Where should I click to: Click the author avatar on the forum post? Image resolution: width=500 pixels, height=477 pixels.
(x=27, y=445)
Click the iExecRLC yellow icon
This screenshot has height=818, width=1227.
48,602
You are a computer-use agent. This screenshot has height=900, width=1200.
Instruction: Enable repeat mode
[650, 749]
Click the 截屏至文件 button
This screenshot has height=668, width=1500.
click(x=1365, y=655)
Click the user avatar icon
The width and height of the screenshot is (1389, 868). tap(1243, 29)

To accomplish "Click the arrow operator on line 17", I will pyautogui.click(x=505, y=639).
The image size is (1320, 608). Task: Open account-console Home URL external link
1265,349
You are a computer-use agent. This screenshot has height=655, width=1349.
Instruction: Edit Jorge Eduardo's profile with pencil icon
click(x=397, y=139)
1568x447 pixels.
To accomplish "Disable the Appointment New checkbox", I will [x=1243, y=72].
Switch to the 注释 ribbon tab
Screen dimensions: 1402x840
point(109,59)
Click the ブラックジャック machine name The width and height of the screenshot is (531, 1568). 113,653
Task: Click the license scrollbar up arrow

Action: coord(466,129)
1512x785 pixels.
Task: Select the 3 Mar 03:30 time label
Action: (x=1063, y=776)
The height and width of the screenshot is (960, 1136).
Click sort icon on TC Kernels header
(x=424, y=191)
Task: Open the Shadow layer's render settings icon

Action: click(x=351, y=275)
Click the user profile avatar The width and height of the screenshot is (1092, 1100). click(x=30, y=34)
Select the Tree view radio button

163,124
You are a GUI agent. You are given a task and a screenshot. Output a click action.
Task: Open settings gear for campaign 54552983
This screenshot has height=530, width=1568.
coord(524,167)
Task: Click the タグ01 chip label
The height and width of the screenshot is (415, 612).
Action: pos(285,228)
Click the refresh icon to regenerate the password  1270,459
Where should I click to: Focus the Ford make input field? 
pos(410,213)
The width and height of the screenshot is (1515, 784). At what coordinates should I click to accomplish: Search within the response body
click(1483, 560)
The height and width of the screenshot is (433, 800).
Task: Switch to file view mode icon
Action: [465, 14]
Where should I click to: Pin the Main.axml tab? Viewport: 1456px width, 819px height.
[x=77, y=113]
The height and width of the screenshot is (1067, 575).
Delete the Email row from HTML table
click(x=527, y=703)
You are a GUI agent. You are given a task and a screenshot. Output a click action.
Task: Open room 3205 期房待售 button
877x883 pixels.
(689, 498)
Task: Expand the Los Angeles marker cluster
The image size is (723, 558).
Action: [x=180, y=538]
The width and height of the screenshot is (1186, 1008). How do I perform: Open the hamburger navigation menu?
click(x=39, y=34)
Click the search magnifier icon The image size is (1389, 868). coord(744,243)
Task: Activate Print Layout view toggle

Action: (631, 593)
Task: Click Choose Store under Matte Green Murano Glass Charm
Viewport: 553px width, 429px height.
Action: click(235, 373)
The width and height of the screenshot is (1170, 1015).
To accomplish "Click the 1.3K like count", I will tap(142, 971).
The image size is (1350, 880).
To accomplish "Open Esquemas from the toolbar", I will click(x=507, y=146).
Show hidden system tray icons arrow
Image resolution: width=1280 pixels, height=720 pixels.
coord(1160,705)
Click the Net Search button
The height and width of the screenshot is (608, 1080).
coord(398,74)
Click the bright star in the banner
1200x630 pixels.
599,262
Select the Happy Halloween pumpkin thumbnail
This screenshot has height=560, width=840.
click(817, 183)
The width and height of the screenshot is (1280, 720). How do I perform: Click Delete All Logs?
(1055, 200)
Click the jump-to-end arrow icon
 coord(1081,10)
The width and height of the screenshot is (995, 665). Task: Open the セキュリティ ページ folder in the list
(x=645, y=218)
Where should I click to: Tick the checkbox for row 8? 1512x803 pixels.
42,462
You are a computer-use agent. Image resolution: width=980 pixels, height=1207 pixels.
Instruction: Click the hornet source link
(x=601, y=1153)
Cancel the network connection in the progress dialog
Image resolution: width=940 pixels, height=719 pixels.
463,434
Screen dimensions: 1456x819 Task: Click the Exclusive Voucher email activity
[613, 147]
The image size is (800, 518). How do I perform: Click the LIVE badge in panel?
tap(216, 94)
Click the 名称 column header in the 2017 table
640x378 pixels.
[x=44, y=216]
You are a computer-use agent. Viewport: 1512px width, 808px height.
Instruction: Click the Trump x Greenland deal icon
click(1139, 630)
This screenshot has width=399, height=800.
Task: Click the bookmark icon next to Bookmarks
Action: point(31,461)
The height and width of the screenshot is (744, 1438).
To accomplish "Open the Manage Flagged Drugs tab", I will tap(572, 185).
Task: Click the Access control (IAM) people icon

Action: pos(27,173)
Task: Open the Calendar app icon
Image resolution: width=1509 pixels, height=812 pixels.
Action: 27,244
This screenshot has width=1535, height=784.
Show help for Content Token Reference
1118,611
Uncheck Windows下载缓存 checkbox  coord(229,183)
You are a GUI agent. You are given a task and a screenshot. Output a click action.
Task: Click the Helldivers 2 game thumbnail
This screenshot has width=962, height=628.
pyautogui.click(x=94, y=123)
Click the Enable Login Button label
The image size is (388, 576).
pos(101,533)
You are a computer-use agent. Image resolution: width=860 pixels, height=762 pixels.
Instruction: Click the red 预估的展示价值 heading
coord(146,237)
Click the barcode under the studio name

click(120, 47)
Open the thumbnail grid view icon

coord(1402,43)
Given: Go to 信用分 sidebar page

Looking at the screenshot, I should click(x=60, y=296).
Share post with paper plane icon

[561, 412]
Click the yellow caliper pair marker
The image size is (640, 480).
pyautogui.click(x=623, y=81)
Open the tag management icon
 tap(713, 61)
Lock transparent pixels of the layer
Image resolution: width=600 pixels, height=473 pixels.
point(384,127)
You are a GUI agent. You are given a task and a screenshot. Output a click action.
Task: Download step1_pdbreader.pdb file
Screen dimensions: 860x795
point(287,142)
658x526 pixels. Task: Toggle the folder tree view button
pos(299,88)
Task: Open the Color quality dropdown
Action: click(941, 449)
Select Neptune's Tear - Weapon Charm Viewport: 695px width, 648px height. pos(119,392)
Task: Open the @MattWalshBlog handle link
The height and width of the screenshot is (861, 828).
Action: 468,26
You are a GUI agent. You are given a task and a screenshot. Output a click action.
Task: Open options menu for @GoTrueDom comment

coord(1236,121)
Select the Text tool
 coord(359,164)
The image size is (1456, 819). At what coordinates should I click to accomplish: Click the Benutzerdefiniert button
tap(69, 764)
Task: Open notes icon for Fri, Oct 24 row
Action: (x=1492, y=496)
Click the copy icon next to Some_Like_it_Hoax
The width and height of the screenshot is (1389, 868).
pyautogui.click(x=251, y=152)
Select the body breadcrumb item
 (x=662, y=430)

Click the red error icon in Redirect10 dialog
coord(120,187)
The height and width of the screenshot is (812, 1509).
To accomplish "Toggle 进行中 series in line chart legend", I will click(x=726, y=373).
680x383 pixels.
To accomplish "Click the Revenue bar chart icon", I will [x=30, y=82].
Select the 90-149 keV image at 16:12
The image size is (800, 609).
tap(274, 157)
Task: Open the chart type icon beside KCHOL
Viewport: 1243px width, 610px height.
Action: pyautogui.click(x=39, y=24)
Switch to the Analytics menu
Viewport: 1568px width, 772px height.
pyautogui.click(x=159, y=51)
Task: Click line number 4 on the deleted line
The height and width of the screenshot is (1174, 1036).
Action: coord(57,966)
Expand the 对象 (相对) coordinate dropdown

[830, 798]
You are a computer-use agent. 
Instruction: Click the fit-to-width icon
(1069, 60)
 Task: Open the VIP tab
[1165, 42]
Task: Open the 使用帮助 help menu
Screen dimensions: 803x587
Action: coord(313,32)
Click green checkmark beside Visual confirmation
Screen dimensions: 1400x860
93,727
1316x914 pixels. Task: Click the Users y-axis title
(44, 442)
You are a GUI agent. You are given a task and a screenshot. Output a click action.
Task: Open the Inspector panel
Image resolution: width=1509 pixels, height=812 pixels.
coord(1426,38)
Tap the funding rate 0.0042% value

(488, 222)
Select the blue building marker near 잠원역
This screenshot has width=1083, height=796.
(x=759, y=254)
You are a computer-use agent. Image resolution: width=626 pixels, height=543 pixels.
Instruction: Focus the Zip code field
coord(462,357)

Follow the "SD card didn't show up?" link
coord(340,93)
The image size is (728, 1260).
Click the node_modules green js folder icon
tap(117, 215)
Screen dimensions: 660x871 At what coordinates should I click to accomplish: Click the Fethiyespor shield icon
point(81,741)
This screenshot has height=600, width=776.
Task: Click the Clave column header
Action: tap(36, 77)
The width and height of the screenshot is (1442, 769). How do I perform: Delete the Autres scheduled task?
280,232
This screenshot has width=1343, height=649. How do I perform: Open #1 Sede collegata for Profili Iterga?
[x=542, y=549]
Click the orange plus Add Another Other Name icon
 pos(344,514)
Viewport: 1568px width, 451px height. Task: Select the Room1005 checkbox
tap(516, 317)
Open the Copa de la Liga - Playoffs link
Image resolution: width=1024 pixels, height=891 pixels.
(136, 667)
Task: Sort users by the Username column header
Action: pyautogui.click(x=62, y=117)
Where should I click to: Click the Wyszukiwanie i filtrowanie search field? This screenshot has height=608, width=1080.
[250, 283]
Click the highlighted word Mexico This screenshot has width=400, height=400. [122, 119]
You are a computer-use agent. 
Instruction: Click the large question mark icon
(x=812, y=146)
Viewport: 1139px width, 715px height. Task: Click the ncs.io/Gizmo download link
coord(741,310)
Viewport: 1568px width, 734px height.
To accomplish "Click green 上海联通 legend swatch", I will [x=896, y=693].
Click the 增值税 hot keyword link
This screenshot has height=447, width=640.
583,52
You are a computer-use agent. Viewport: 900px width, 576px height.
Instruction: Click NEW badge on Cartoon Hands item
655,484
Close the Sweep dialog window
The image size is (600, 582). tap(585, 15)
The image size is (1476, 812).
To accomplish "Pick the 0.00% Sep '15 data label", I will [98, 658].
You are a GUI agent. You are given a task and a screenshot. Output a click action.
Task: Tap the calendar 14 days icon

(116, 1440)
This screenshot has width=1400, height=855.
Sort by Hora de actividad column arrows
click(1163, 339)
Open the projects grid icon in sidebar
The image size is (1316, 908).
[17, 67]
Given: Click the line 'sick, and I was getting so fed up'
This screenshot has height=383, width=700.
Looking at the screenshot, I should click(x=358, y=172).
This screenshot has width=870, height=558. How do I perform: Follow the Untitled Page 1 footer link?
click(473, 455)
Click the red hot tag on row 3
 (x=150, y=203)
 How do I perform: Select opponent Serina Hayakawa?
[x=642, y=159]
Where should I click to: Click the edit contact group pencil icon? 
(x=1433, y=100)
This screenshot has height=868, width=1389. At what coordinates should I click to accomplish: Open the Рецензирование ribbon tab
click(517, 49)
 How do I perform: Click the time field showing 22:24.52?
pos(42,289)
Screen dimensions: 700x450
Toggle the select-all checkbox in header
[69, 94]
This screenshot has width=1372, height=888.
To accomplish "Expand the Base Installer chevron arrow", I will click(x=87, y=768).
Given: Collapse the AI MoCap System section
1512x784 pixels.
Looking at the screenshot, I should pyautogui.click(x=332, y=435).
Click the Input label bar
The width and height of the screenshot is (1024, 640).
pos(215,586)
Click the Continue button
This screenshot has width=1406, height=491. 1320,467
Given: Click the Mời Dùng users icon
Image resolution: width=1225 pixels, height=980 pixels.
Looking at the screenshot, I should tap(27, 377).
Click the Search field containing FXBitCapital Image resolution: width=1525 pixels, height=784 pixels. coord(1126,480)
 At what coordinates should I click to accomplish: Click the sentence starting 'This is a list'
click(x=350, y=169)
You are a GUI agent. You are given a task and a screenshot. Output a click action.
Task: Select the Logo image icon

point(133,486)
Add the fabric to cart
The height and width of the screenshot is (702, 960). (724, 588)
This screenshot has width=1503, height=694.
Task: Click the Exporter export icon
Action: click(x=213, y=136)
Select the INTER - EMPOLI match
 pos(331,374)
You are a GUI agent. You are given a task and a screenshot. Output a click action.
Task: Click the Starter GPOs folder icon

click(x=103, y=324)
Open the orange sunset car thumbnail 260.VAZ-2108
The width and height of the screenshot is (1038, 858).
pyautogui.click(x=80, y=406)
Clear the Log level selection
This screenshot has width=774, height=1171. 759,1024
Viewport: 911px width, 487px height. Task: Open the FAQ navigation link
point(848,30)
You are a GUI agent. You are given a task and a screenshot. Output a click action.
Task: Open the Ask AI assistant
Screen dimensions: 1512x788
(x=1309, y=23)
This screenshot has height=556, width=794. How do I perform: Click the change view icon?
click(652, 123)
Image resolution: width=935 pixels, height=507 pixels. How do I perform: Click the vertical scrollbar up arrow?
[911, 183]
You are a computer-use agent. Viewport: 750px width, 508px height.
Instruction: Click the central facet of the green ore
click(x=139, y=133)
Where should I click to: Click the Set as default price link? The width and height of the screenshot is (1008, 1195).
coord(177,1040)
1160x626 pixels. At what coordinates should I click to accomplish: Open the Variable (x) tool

** Do this **
Copy the rows above word for word, starting at the line that contains "has height=655, width=1349." and ending at the line that contains "click(x=527, y=703)", both lines included.

** Response for this exercise **
You are a computer-use agent. This screenshot has height=655, width=1349.
Instruction: Edit Jorge Eduardo's profile with pencil icon
click(x=397, y=139)
1568x447 pixels.
To accomplish "Disable the Appointment New checkbox", I will [x=1243, y=72].
Switch to the 注释 ribbon tab
Screen dimensions: 1402x840
point(109,59)
Click the ブラックジャック machine name The width and height of the screenshot is (531, 1568). 113,653
Task: Click the license scrollbar up arrow

Action: coord(466,129)
1512x785 pixels.
Task: Select the 3 Mar 03:30 time label
Action: (x=1063, y=776)
The height and width of the screenshot is (960, 1136).
Click sort icon on TC Kernels header
(x=424, y=191)
Task: Open the Shadow layer's render settings icon

Action: click(x=351, y=275)
Click the user profile avatar The width and height of the screenshot is (1092, 1100). click(x=30, y=34)
Select the Tree view radio button

163,124
You are a GUI agent. You are given a task and a screenshot. Output a click action.
Task: Open settings gear for campaign 54552983
This screenshot has height=530, width=1568.
coord(524,167)
Task: Click the タグ01 chip label
The height and width of the screenshot is (415, 612).
Action: pos(285,228)
Click the refresh icon to regenerate the password  1270,459
Where should I click to: Focus the Ford make input field? 
pos(410,213)
The width and height of the screenshot is (1515, 784). At what coordinates should I click to accomplish: Search within the response body
click(1483, 560)
The height and width of the screenshot is (433, 800).
Task: Switch to file view mode icon
Action: [465, 14]
Where should I click to: Pin the Main.axml tab? Viewport: 1456px width, 819px height.
[x=77, y=113]
The height and width of the screenshot is (1067, 575).
Delete the Email row from HTML table
click(x=527, y=703)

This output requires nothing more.